Her high school P.E. teachers would call her parents up each year insisting that she join the track and field team or the volleyball team. Her school, they said, needed her amazing speed and agility to push them over the top and guarantee them the championships. Her mother would nod patiently, always saying that she would talk to her later, but she never did. She knew that her daughter was far more interested in her science fair projects and would pay scant attention to the requirements of a sport team.
The only class that gave Mrs. Johnson any challenge at all was math. She studied carefully, did all her work and generally got good, if not excellent, grades. But deep down she felt insecure about her algebra skills and was quite lost in calculus, which was strange because as much as she would struggle with equations, she was completely able to use them deftly in physics.
Mrs. Johnson graduated from college with a degree in chemistry and every intention to continue on to graduate school. Then she spent a summer working as a summer school teacher in the high school near her university. The experience changed her forever. She found the challenge of explaining chemistry far more interesting that learning about it in school. At the end of the summer the principal approached her with the offer to teach at his suburban school the following year. Impulsively she accepted and 8 years later she was still at Willowside Middle School. 

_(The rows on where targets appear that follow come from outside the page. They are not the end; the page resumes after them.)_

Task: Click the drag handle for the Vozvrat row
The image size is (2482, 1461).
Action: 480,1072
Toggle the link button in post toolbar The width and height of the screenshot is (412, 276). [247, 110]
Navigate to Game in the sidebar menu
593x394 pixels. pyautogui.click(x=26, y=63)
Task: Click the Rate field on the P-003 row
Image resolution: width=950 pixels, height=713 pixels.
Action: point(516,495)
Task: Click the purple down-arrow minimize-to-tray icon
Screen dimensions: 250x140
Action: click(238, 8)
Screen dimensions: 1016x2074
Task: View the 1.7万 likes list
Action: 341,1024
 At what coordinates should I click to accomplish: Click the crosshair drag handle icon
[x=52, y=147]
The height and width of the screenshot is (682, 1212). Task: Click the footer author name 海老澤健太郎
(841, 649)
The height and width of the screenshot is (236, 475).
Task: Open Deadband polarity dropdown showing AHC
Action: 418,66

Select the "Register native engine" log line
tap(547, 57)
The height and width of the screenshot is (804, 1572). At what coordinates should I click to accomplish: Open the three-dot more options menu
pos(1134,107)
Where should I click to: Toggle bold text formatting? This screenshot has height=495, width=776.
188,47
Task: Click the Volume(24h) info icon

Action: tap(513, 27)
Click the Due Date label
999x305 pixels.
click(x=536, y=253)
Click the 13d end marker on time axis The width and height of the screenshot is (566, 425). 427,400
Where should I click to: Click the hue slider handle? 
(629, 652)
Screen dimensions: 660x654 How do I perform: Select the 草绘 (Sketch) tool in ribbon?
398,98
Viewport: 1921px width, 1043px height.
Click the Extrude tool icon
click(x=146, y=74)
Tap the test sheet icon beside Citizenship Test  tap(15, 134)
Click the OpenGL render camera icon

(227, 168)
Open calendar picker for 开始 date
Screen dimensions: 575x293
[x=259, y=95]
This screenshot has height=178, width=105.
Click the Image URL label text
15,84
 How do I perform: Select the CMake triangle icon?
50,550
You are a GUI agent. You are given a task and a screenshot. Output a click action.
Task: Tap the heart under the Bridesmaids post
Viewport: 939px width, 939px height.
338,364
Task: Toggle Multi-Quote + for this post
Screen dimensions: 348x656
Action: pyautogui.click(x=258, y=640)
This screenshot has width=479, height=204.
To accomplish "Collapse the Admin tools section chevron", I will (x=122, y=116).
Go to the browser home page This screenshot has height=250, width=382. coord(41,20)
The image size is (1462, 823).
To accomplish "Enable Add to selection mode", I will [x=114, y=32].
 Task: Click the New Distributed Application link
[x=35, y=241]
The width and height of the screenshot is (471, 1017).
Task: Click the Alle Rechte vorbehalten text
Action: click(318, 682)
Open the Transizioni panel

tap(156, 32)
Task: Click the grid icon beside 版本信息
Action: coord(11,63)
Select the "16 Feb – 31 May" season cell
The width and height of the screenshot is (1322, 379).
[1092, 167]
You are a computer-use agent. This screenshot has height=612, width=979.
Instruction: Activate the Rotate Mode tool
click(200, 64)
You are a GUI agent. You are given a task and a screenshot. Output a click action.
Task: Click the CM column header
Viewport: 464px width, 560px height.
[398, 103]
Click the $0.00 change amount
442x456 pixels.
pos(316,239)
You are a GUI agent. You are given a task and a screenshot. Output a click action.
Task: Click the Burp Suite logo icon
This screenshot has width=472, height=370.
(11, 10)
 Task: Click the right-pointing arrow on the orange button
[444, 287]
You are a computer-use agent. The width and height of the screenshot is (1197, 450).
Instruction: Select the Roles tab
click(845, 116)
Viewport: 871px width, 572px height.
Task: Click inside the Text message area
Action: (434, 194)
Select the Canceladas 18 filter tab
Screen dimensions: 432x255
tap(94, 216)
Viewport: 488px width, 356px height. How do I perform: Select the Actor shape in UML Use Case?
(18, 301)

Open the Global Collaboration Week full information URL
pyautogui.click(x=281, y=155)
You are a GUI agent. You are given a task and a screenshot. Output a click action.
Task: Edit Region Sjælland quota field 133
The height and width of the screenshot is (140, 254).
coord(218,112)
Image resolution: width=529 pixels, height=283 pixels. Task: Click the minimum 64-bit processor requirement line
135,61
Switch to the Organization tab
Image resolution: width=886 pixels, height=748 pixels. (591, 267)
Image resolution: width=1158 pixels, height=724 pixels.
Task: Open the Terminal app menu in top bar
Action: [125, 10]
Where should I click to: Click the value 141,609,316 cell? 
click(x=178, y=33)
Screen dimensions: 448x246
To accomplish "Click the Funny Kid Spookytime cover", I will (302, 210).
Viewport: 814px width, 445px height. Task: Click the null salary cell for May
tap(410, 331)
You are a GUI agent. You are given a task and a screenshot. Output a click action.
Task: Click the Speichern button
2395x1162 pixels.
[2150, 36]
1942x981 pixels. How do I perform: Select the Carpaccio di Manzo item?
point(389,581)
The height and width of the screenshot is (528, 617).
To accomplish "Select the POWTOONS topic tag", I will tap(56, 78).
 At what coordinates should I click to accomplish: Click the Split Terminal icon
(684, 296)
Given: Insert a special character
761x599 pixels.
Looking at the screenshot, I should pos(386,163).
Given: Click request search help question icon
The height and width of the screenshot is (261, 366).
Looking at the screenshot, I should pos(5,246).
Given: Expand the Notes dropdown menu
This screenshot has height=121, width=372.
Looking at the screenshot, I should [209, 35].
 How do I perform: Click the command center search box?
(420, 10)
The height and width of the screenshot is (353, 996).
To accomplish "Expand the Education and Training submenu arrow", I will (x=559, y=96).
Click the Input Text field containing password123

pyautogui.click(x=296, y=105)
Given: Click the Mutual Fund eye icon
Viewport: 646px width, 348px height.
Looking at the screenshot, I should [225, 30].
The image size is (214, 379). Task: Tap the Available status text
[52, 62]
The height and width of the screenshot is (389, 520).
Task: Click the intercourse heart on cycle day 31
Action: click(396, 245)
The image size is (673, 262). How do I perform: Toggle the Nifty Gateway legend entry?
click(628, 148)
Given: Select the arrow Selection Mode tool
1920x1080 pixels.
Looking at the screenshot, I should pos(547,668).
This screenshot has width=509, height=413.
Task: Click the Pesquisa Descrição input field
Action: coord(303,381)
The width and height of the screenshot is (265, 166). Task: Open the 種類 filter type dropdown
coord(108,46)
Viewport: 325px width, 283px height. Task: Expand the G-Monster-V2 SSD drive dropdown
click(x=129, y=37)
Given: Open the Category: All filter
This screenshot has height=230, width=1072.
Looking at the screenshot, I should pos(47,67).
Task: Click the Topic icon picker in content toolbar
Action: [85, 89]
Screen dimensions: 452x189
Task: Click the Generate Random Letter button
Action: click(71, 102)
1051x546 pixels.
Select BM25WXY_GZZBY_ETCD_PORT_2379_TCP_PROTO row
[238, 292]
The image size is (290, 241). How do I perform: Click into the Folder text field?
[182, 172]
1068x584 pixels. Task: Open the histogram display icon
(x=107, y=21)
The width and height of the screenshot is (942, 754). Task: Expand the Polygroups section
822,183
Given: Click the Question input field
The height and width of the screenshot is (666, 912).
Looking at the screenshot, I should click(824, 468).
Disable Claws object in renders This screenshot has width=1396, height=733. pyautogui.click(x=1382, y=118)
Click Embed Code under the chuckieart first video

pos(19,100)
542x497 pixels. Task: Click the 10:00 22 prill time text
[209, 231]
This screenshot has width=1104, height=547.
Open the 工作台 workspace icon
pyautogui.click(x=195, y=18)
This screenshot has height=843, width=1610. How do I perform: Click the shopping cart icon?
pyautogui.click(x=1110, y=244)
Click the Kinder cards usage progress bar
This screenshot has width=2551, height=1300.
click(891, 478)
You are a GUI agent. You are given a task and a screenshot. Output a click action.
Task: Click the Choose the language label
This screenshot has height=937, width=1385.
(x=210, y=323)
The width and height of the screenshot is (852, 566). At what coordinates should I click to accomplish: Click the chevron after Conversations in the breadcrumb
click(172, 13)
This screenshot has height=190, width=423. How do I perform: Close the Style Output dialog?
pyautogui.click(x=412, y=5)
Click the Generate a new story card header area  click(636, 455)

The only real problem that Mrs. Johnson had was her commute. In an idea world, she would rather bike or walk to school. But in actuality, she lived in a city about 40 minutes drive over a small mountain range. She just could not bring herself to move to the Willowside area. So she made the trek early in the morning each weekday and came back late at night. She was starting to question the practicality of this and had secretly done some initial job searches in her area. She wasn’t prepared, though, to let Mr. Strehl, the Willowside principal, know about this. Not yet.
It was on wintery days like this one that Mrs. Johnson really hated the commute. It was dark and the pavement was alternately icy or wet. She drove patiently. There were two signs on the road that always confused her. The first was at the summit. It indicated that the road would be descending at a 6% grade for the next three miles. But after three miles another sign indicated that for the next 4 miles she would be descending at a 4% grade. At the end of those 4 miles, she would enter the Willowside area.  She obviously knew that the word “descend” meant “going down” and she vaguely remembered that this could be described as a percent, something like number of feet down for number of feet travelled forward. And while it was true that she had not “liked” math in school, she found it greatly important and useful as an adult. She started to wonder whether she could figure out just how high the mountain range was based on the the road signs and the fact that Willowside was 700 feet above sea level.

Your Task: Is it possible to determine the elevation of the summit? If so, what is it? If not, what is needed?